Question

Which of the following is a true statement?
A
$$ \pi $$ and $$ \frac{22}7 $$ are both rationals.
B
$$ \pi $$ and $$ \frac{22}7 $$ are both irrationals.
C
$$ \pi $$ is rational and $$ \frac{22}7 $$ is irrational.
D
$$ \pi $$ is irrational and $$ \frac{22}7 $$ is rational.

Answer

**step1** Understanding the definitions of rational and irrational numbers

A rational number is a number that can be expressed as a fraction $$\frac{p}{q}$$, where p and q are integers and q is not equal to zero. When written as a decimal, a rational number either terminates or repeats.
An irrational number is a number that cannot be expressed as a simple fraction. When written as a decimal, an irrational number continues infinitely without repeating any pattern.

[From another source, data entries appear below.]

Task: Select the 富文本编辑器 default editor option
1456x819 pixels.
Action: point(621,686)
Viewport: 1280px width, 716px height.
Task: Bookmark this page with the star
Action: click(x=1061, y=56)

**step2** Analyzing the number $$\pi$$

The number $$\pi$$ (pi) is a mathematical constant that represents the ratio of a circle's circumference to its diameter. Its decimal representation begins as 3.1415926535... and continues infinitely without any repeating pattern. This characteristic means that $$\pi$$ cannot be expressed as a simple fraction of two integers. Therefore, $$\pi$$ is an irrational number.

**step3** Analyzing the number $$\frac{22}{7}$$

The number $$\frac{22}{7}$$ is given as a fraction. The numerator, 22, is an integer, and the denominator, 7, is also an integer, and it is not zero. Since $$\frac{22}{7}$$ is already in the form of a fraction $$\frac{p}{q}$$ where p and q are integers and q is not zero, it fits the definition of a rational number. When we convert $$\frac{22}{7}$$ to a decimal, we get 3.142857142857..., which is a repeating decimal (the block "142857" repeats). Repeating decimals are characteristic of rational numbers. Therefore, $$\frac{22}{7}$$ is a rational number.

**step4** Evaluating the given statements

Based on our analysis:
- $$\pi$$ is an irrational number.
- $$\frac{22}{7}$$ is a rational number.
Let's check the given options:
A. $$\pi$$ and $$\frac{22}{7}$$ are both rationals. (False, because $$\pi$$ is irrational)
B. $$\pi$$ and $$\frac{22}{7}$$ are both irrationals. (False, because $$\frac{22}{7}$$ is rational)
C. $$\pi$$ is rational and $$\frac{22}{7}$$ is irrational. (False, because $$\pi$$ is irrational and $$\frac{22}{7}$$ is rational)
D. $$\pi$$ is irrational and $$\frac{22}{7}$$ is rational. (True, this statement correctly identifies the nature of both numbers).